Darkness And Relief: Sean Lennon's 13 Favourite Albums
Patrick Clarke , July 19th, 2017 11:03

From Herbie Hancock's darkest depths to Brian Eno's anxiety-relieving light, Sean Lennon guides Patrick Clarke through thirteen records that changed his life


Zakir Hussain - Magical Moments of Rhythm
This is a compilation of Zakir playing different concerts, and it blew my mind when I was 16. Its one of the albums I've listened to 1000 times. It's bizarre that that would be something I'd listen to so many times, because it's so sparse - there's only the tabla and occasionally one other instrument, but never more than two at any one time.

I once got to see him play with John McLaughlin, they really opened up my whole understanding of rhythm. I felt like my brain was getting bigger, it felt like I was learning about music.

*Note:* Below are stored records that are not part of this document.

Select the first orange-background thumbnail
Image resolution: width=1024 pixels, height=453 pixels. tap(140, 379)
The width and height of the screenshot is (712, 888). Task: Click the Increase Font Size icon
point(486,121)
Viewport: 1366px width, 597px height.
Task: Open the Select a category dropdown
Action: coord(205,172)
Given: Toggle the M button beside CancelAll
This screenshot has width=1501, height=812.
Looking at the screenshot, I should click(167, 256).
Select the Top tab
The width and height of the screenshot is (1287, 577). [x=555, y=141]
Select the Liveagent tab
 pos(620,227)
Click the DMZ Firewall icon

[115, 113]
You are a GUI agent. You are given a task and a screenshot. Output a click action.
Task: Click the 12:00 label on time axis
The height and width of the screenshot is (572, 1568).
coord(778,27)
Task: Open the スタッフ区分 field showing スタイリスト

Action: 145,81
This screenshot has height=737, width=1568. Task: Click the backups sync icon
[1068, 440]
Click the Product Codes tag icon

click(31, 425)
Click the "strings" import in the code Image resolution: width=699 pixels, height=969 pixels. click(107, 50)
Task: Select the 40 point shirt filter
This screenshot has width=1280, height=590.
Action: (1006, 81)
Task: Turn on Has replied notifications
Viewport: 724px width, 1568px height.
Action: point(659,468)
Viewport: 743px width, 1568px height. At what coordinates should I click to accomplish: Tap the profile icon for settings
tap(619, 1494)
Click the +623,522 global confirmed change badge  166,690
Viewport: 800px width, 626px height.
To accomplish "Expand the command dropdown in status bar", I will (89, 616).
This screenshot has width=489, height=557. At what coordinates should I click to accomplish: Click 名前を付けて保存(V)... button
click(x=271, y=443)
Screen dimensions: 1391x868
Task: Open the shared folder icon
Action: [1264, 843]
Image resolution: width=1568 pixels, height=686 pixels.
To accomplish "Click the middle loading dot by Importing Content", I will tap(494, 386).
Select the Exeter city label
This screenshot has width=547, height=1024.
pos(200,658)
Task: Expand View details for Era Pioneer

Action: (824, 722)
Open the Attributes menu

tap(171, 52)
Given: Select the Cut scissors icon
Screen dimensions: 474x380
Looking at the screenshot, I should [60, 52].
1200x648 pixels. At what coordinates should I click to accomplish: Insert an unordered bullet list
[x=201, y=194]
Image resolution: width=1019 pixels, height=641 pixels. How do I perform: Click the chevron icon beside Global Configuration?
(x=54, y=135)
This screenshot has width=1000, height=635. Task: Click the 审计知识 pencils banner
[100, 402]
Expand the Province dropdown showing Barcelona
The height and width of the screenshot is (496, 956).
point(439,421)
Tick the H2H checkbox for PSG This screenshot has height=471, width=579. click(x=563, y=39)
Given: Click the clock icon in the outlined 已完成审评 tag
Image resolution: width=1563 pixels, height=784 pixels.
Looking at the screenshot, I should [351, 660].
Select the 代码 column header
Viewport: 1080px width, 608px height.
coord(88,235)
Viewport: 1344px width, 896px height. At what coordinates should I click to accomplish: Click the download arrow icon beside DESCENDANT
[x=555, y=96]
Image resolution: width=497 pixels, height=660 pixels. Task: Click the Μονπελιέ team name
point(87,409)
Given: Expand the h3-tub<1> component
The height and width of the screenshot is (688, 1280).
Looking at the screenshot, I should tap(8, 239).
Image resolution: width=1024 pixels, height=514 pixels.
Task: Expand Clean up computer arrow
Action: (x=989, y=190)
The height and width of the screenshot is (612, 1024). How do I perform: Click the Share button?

It's probably the most sophisticated rhythm I've heard from any country at any time, but it's not show-offy and designed to impress you technically. It has so much soul, it's such passionate music. Some people can't stand listening to it, but it's one of those albums that I could be in a terrible state but still happy to hear it. It relaxes me. That album really opened me up to listening to Ali Farka Touré, Indian classical musicians and so much more.

tQ: What do you make of your father's forays into Indian music with The Beatles?

Some of my favourite Beatles songs are the ones that are Indian influenced, like 'Blue Jay Way', the George Harrison stuff, although their tabla player was more British-Indian so he was more of a 'pop tabla' player. Zakir Hussein is the real deal. I've never read up on whether McLaughlin was interested in music by the Beatles…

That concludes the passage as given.